A short history of destruction


The ancient Roman Republic, for centuries before Caesar, struggled with its great rival and enemy, Carthage. It was more than commerce and military rivalry. Carthage roasted its little children alive in human sacrifices to their God of Wealth. Though the Romans were not exactly sweethearts themselves, this horrified them.

The great orator Cato the Elder put it all together in a famous slogan: DELENDA EST CARTHAGO (Carthage must be utterly destroyed). It happened. Instead of living with a completely anti-human model, they razed it after the next war. The Carthaginians lived on as slaves, but their deadly family habits were a worse enemy. They are now genetically only six percent of the ancestry of the people of North Africa.

Rome became an empire, and its day came. It dominated the world and yet could not motivate its young men to fight for it. Foreign hireling soldiers were such a threat that Roman leaders, unable to force them out, unwisely decided to make them feel unwelcome - by slaughtering their wives and children who lived in Italy! Not surprisingly, Rome's armies turned on her, and Alaric brought down the empire in 410.

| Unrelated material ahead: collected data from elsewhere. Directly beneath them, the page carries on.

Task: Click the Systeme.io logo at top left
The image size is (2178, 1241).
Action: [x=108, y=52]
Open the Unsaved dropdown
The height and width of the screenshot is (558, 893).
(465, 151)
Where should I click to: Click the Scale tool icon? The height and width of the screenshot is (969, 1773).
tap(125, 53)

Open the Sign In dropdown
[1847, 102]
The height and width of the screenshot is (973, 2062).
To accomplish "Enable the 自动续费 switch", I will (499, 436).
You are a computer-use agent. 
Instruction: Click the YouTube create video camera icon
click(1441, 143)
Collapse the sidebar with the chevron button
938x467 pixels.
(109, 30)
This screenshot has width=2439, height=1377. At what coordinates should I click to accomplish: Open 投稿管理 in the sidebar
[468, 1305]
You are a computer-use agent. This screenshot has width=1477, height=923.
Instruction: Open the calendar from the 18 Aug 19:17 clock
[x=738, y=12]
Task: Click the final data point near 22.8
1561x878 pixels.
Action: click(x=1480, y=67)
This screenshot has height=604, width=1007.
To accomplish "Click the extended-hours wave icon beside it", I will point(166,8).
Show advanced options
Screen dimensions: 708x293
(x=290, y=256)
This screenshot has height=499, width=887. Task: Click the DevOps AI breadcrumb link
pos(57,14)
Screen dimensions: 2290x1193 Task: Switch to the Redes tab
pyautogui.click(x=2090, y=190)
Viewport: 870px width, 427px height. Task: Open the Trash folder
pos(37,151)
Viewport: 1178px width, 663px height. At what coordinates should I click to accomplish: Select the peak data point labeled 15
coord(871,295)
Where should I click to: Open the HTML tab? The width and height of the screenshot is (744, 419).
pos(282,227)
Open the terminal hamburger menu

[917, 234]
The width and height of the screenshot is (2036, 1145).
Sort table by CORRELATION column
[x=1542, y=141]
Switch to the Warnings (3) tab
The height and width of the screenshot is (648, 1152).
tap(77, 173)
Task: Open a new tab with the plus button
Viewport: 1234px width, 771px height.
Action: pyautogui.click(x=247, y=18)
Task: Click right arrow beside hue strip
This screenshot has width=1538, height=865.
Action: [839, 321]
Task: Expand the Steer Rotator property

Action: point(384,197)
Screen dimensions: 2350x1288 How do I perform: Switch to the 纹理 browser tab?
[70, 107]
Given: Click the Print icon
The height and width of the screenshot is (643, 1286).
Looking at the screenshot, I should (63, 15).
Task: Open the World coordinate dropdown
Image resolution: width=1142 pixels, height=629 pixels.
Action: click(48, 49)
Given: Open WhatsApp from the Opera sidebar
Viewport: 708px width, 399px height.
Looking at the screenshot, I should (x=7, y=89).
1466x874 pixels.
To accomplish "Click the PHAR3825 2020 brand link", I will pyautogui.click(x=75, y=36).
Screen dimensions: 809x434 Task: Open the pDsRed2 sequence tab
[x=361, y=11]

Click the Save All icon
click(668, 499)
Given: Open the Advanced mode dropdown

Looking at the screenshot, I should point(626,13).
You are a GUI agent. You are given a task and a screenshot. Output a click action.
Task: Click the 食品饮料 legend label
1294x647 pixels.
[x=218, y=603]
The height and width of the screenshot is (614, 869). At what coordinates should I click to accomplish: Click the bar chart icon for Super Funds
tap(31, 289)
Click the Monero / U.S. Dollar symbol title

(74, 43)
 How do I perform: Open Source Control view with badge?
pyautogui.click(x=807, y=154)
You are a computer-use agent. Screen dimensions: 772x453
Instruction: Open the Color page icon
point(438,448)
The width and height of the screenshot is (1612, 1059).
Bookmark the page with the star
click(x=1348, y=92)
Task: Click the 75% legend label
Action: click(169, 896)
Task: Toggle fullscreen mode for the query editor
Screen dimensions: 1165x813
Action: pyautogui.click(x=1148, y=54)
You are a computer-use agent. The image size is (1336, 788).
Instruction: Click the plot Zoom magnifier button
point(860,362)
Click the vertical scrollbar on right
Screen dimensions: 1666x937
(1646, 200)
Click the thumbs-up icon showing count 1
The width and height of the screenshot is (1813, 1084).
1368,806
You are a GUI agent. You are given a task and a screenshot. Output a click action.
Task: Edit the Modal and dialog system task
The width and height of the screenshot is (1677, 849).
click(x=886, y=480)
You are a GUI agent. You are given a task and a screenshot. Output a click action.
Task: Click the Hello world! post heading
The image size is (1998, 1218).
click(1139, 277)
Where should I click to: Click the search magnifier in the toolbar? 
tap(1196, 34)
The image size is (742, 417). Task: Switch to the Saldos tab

The fall of Rome was the rise of many countries in Europe, including the birthplaces of human rights and freedom. Few people were actually killed, but life became more of a struggle, or an adventure, after the legions pulled out and headed home.

Fast forward to modern times, and we find destruction of the Nazi and Japanese empires in 1945, and of the Soviet Union in 1991. In each case, wiping out a structure allowed a chance for people, even in Germany and Japan and Russia, to breathe and recover. People in those places at least can reach forward to hope for their children, although not all do so.

In the USA, the story of destruction takes a different turn. Here the powers and institutions are stronger than ever, and it is the children and little people who are being destroyed. Economic hopes are strangled, marriages are killed by lies, young people facing a wall shoot to kill and suicide, and babies die under the knife when their mothers despair.

The rights of the powerful are like armor plate, while the rights of the powerless are like eggshell. One crushes the other.